» **Short exercise**
Render as a JSON list of strings the data starting with the line containing "Screen dimensions: 1920x955" and going on through the line containing "coord(515,376)", one string per line, blank lines left out.

» **Data pulled from a collection**
- - -
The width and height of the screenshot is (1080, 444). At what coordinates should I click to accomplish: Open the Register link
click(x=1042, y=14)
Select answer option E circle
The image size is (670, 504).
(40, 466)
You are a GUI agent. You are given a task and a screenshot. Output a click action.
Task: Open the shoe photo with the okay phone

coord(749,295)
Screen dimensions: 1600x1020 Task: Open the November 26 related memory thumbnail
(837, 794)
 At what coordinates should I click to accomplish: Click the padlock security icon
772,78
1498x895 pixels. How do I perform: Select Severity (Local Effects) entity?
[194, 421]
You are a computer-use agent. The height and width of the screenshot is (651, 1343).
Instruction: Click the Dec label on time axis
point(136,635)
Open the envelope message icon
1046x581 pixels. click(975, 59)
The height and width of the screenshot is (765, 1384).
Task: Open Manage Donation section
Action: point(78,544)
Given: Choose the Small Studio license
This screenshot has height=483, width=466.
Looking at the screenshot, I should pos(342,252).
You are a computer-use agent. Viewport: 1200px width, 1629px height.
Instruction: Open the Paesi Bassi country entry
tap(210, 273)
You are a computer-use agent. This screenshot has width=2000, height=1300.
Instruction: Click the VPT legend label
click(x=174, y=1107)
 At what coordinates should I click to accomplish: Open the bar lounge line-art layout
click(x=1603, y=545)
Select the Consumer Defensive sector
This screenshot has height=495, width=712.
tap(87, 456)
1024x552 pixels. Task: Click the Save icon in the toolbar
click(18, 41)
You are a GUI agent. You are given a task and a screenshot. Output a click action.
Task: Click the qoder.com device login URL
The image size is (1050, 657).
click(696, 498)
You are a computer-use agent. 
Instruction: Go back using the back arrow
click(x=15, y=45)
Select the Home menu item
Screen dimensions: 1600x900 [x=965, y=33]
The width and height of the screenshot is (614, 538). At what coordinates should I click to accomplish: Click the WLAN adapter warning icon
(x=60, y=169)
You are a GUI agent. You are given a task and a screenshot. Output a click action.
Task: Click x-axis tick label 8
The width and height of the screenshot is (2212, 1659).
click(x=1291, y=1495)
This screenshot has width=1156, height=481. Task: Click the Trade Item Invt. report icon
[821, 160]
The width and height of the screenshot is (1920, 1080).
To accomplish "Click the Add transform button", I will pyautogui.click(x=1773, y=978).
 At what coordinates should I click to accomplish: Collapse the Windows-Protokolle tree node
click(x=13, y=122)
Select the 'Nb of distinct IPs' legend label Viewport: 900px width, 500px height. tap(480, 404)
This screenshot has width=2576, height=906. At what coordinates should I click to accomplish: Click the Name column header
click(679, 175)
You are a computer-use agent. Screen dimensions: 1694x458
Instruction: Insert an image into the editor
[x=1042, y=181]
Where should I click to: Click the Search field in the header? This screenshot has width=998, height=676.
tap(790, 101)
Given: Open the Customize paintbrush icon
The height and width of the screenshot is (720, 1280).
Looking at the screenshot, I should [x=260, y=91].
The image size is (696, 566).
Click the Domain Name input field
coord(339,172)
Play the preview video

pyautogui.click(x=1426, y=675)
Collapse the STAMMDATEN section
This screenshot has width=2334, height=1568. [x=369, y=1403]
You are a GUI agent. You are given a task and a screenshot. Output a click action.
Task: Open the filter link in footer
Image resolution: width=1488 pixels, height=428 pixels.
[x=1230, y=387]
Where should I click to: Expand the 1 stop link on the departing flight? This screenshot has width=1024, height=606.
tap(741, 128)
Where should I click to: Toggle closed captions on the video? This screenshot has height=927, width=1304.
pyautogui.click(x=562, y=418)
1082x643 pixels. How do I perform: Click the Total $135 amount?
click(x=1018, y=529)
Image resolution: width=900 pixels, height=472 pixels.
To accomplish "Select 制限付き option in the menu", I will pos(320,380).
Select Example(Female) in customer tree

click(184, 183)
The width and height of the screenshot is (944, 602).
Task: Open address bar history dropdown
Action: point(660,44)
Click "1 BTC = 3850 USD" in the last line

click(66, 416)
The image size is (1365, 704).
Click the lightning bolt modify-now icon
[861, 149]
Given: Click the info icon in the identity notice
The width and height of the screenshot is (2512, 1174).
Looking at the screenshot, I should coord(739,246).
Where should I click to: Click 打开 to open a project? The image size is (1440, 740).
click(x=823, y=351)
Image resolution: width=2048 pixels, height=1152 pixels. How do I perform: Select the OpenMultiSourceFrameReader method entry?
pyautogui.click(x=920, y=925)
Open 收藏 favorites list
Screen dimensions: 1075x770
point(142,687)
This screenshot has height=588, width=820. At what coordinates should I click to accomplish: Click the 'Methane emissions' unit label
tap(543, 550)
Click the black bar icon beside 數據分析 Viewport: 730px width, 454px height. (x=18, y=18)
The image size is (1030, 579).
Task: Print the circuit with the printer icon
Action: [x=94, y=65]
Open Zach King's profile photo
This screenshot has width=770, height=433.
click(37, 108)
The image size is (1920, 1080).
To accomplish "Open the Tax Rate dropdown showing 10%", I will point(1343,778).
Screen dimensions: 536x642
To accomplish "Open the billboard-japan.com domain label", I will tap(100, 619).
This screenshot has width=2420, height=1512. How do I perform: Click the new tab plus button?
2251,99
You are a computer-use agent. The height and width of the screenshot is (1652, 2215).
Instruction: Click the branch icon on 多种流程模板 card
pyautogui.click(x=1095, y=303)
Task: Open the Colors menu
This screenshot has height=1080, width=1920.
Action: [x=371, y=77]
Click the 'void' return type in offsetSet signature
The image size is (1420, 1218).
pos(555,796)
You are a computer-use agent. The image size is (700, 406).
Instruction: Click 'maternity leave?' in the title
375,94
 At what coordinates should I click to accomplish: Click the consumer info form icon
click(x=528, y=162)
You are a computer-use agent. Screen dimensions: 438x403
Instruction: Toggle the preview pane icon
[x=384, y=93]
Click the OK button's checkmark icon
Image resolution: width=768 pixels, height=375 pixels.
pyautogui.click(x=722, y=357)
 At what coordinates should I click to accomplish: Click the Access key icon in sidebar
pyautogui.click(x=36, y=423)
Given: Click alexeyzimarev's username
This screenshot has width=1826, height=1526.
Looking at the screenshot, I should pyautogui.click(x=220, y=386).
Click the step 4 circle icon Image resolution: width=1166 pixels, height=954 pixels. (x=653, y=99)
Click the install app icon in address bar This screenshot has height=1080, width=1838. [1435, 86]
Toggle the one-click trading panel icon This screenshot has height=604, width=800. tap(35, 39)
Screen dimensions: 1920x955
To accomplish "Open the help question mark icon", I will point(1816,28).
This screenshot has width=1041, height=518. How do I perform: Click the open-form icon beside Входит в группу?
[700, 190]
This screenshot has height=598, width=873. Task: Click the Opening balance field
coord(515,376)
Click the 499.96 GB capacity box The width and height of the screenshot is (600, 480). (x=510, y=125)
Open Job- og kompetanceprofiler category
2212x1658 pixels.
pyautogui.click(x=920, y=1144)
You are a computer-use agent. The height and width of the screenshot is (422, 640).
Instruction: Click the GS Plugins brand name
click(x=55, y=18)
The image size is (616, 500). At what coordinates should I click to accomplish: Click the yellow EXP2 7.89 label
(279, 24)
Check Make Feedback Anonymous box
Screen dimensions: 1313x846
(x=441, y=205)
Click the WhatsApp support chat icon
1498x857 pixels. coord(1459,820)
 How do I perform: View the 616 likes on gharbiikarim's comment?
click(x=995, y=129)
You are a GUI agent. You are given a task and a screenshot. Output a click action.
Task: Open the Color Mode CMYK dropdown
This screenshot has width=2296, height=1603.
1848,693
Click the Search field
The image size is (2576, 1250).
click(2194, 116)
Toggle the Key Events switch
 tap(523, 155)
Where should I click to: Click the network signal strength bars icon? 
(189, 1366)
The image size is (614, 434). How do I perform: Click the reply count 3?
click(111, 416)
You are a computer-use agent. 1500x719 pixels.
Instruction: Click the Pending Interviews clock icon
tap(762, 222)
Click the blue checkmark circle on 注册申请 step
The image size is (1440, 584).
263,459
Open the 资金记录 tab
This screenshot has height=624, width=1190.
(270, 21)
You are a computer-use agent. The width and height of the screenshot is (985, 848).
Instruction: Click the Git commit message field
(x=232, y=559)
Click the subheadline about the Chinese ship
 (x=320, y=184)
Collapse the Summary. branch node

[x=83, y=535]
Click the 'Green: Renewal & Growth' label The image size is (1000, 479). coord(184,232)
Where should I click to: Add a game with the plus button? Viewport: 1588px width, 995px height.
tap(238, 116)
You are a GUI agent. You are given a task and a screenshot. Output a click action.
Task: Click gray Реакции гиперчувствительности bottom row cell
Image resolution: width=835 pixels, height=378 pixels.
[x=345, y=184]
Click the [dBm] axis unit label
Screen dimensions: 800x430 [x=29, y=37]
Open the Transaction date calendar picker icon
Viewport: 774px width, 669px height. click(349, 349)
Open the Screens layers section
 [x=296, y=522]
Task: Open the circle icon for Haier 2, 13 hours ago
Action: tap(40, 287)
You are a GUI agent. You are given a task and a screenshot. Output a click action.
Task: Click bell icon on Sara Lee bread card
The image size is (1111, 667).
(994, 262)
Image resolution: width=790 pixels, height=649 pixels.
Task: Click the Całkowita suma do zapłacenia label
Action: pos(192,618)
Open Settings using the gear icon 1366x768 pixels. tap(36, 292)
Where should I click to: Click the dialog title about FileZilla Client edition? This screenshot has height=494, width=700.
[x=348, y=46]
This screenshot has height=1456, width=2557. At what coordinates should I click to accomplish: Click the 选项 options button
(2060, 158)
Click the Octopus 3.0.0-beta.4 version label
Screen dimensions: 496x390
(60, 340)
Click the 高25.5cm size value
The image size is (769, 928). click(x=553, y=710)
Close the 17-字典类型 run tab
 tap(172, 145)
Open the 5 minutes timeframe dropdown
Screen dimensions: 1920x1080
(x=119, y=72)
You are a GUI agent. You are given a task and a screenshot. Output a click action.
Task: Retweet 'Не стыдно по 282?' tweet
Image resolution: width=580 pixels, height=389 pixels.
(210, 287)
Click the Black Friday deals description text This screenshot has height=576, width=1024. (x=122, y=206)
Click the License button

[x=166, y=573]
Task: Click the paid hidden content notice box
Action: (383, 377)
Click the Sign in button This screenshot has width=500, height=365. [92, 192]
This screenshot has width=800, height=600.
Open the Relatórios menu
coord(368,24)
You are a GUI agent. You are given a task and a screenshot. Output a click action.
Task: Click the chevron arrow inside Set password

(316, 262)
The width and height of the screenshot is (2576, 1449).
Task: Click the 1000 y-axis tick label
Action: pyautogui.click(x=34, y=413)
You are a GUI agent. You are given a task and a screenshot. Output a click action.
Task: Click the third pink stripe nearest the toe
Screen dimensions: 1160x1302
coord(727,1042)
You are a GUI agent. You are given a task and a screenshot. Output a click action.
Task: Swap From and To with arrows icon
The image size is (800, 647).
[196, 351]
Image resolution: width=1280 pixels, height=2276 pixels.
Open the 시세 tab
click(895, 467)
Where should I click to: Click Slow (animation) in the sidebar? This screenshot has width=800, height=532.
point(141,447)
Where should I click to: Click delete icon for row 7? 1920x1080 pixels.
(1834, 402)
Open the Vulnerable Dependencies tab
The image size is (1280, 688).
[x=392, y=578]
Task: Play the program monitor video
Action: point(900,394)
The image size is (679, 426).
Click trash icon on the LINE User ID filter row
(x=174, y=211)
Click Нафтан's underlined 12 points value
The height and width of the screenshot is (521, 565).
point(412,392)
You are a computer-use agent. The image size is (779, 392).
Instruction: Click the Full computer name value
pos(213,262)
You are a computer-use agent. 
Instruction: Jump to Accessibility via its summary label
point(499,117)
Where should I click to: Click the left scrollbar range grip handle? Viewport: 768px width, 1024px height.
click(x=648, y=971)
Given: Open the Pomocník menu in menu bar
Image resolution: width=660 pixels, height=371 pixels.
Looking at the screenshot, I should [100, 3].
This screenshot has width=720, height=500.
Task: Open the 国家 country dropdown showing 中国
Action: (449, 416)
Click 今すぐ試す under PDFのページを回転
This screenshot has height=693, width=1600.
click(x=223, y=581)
- - -
» **Full answer**
[
  "Screen dimensions: 1920x955",
  "To accomplish \"Open the help question mark icon\", I will point(1816,28).",
  "This screenshot has width=1041, height=518. How do I perform: Click the open-form icon beside Входит в группу?",
  "[700, 190]",
  "This screenshot has height=598, width=873. Task: Click the Opening balance field",
  "coord(515,376)"
]